***** DATASET RECORDS *****
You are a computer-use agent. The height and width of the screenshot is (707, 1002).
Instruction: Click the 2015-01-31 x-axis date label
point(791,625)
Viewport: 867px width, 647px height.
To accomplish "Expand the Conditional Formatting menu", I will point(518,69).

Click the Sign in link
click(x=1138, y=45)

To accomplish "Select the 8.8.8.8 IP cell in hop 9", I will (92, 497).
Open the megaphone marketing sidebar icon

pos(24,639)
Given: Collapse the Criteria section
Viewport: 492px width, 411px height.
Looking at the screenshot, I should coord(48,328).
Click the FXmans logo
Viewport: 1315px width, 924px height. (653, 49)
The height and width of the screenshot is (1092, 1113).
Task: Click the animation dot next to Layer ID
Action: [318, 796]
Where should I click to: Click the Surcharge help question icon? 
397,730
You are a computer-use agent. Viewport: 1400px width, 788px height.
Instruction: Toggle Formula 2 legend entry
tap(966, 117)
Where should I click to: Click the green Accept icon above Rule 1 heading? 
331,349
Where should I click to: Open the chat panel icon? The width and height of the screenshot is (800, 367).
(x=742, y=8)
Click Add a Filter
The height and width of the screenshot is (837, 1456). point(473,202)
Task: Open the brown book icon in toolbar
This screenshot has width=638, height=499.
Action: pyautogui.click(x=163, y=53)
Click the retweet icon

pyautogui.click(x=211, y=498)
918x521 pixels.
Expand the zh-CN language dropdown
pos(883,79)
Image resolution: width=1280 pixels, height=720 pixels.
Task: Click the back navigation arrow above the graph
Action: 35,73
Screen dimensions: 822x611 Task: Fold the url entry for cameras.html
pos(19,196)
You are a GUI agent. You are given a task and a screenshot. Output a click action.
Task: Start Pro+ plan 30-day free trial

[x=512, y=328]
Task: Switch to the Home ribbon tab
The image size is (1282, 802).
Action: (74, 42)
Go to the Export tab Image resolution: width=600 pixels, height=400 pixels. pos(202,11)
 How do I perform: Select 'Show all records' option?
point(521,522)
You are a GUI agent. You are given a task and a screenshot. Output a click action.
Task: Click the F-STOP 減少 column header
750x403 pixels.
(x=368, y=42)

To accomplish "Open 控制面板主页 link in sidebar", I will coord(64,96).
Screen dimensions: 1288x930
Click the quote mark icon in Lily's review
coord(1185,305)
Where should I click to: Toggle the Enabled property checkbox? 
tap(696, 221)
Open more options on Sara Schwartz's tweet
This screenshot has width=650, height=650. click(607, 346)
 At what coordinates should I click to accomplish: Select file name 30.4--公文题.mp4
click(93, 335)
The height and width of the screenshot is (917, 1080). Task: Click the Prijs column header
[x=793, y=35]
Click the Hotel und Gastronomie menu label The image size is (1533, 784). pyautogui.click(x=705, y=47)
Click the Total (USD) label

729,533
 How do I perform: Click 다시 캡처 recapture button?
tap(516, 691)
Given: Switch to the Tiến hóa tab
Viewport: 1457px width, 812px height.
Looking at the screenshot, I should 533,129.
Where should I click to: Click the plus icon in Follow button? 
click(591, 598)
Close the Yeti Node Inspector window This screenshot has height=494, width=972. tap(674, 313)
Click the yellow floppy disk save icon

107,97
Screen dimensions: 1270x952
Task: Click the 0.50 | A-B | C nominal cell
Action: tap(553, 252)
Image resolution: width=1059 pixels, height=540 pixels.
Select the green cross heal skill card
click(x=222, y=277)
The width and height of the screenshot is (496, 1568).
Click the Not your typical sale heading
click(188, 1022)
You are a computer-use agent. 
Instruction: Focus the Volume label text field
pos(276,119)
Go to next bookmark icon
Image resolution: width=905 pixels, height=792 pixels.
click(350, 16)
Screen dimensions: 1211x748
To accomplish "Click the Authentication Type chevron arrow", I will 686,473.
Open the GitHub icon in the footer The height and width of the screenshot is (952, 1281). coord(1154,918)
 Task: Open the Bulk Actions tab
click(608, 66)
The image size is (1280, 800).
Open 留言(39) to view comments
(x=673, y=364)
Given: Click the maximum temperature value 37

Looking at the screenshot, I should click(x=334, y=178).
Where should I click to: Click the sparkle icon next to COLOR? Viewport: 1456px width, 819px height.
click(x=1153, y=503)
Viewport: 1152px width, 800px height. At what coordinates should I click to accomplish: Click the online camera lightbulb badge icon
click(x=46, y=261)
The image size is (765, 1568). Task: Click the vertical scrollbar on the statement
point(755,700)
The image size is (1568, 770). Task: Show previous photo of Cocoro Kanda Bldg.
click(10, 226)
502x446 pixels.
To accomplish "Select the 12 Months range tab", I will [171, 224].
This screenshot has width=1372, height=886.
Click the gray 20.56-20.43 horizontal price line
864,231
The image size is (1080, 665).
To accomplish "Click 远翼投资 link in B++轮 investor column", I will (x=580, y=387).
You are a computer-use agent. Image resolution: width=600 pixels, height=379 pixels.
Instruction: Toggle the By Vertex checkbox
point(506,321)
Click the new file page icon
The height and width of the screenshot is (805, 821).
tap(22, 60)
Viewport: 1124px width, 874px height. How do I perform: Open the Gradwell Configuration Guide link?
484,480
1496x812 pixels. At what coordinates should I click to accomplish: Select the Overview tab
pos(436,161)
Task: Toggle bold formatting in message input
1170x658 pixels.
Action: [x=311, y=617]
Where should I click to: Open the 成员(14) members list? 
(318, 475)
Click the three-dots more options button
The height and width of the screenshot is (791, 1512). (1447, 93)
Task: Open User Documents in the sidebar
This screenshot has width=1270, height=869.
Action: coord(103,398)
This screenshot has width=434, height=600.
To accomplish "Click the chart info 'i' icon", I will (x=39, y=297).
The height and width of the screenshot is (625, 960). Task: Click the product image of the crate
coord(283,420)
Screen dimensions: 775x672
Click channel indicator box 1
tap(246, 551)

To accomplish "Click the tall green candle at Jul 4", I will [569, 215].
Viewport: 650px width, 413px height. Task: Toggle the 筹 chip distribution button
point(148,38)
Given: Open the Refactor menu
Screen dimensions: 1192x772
*****
REQUIREMENT: Count the lines of the data that contain the word "Instruction". Reply with the number alone.

SOLUTION FOR THIS TASK: 4